Information shown
"""

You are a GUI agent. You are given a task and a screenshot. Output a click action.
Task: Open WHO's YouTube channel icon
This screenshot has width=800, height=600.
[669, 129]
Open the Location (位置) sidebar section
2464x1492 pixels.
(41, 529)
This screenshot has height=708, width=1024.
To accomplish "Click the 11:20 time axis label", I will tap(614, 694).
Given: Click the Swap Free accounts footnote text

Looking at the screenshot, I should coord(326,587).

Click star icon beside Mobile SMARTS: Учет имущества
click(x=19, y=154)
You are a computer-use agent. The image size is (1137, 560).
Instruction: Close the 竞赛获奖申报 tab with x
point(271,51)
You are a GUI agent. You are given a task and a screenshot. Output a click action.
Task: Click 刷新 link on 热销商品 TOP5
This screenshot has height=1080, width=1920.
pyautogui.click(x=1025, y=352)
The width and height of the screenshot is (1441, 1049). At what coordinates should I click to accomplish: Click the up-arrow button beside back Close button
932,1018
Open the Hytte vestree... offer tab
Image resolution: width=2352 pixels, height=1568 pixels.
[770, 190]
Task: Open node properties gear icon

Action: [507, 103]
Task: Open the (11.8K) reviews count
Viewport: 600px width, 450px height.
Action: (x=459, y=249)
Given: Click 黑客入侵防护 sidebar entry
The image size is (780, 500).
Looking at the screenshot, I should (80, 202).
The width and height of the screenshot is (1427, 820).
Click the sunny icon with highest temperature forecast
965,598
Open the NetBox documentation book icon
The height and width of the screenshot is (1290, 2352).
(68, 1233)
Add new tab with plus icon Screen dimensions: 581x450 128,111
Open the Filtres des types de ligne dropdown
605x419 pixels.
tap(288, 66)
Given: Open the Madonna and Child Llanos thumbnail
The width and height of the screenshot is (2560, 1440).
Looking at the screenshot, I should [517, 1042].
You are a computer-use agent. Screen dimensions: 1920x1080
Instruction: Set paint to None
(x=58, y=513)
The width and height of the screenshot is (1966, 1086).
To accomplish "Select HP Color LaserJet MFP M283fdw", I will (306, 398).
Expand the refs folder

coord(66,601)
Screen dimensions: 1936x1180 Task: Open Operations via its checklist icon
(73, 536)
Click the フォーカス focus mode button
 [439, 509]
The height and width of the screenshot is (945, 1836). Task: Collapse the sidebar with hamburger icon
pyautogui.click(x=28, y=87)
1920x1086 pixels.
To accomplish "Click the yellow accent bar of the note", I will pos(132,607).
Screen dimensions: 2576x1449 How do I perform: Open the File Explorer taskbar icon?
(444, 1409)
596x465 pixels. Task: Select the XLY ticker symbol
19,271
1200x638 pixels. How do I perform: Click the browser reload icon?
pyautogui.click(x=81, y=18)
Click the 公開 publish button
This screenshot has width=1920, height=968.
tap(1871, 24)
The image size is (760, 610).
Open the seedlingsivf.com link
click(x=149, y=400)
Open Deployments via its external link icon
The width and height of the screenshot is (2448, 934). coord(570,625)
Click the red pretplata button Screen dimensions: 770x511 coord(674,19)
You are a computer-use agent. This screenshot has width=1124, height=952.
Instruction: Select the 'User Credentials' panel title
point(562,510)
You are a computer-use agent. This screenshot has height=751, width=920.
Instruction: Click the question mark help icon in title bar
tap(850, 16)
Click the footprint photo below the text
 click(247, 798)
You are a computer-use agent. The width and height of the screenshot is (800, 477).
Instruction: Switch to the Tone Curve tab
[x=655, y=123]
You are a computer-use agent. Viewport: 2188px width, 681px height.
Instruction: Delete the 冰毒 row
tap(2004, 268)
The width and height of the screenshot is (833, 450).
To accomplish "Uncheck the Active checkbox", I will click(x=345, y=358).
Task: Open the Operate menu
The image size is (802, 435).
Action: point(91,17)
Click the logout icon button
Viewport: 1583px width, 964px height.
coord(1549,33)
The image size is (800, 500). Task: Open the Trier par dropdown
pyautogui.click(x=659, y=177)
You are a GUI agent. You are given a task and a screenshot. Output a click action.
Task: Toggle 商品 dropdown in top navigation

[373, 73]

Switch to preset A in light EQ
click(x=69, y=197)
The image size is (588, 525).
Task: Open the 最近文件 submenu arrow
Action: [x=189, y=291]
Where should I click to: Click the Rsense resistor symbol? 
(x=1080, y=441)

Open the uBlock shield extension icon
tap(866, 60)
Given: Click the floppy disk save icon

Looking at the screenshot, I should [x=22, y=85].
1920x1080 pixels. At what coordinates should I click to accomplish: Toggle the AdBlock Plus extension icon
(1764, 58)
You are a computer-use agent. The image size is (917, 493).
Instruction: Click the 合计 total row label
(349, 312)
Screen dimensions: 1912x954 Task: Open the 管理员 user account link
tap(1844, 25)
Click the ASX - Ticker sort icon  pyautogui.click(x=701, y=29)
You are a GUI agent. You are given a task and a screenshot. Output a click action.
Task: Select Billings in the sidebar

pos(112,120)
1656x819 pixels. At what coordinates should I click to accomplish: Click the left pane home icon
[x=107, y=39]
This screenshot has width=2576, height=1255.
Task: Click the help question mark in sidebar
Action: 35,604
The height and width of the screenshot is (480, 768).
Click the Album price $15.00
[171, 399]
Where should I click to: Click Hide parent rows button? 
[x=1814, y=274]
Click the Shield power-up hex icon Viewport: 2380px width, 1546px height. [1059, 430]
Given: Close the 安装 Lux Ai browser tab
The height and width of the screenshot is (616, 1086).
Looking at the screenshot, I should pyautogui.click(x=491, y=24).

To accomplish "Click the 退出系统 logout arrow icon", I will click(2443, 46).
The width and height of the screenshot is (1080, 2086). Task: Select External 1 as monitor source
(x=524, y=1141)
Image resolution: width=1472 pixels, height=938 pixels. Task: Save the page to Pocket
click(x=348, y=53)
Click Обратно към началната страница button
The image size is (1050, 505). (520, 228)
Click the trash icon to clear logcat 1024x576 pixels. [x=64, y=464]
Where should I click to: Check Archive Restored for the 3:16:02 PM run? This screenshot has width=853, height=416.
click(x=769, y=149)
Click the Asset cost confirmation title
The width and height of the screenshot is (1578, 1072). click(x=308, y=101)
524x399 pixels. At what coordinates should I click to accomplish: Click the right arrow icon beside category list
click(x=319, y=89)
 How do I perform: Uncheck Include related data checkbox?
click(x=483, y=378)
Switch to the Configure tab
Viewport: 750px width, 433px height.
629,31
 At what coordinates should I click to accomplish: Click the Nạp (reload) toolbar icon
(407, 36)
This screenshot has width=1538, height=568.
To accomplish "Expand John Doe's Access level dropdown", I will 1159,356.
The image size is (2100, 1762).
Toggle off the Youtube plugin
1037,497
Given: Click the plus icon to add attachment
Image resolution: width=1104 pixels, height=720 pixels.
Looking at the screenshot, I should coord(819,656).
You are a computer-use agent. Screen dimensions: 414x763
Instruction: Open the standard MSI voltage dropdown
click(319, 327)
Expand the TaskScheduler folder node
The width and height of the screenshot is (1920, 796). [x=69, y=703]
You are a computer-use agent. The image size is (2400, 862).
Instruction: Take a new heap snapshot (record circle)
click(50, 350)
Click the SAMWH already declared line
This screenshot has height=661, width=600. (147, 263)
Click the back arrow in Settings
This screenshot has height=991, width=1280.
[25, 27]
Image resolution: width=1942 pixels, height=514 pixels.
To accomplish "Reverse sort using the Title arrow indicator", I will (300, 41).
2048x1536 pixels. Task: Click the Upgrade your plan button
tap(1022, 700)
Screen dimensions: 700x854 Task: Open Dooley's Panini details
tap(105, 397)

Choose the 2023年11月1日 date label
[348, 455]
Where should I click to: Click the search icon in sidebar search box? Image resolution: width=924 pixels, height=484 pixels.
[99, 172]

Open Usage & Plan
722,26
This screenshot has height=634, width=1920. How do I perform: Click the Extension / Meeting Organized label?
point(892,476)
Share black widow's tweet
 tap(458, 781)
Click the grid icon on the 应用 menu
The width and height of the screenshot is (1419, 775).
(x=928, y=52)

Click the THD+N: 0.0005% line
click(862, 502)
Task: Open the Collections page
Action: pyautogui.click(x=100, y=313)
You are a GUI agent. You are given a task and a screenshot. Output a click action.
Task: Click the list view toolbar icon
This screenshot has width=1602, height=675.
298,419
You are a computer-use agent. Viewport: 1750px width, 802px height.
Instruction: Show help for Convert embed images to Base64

"""

Which lines in the data above contain the word "question"? Pick out each of those lines and copy it in full.

Instruction: Click the question mark help icon in title bar
Task: Click the help question mark in sidebar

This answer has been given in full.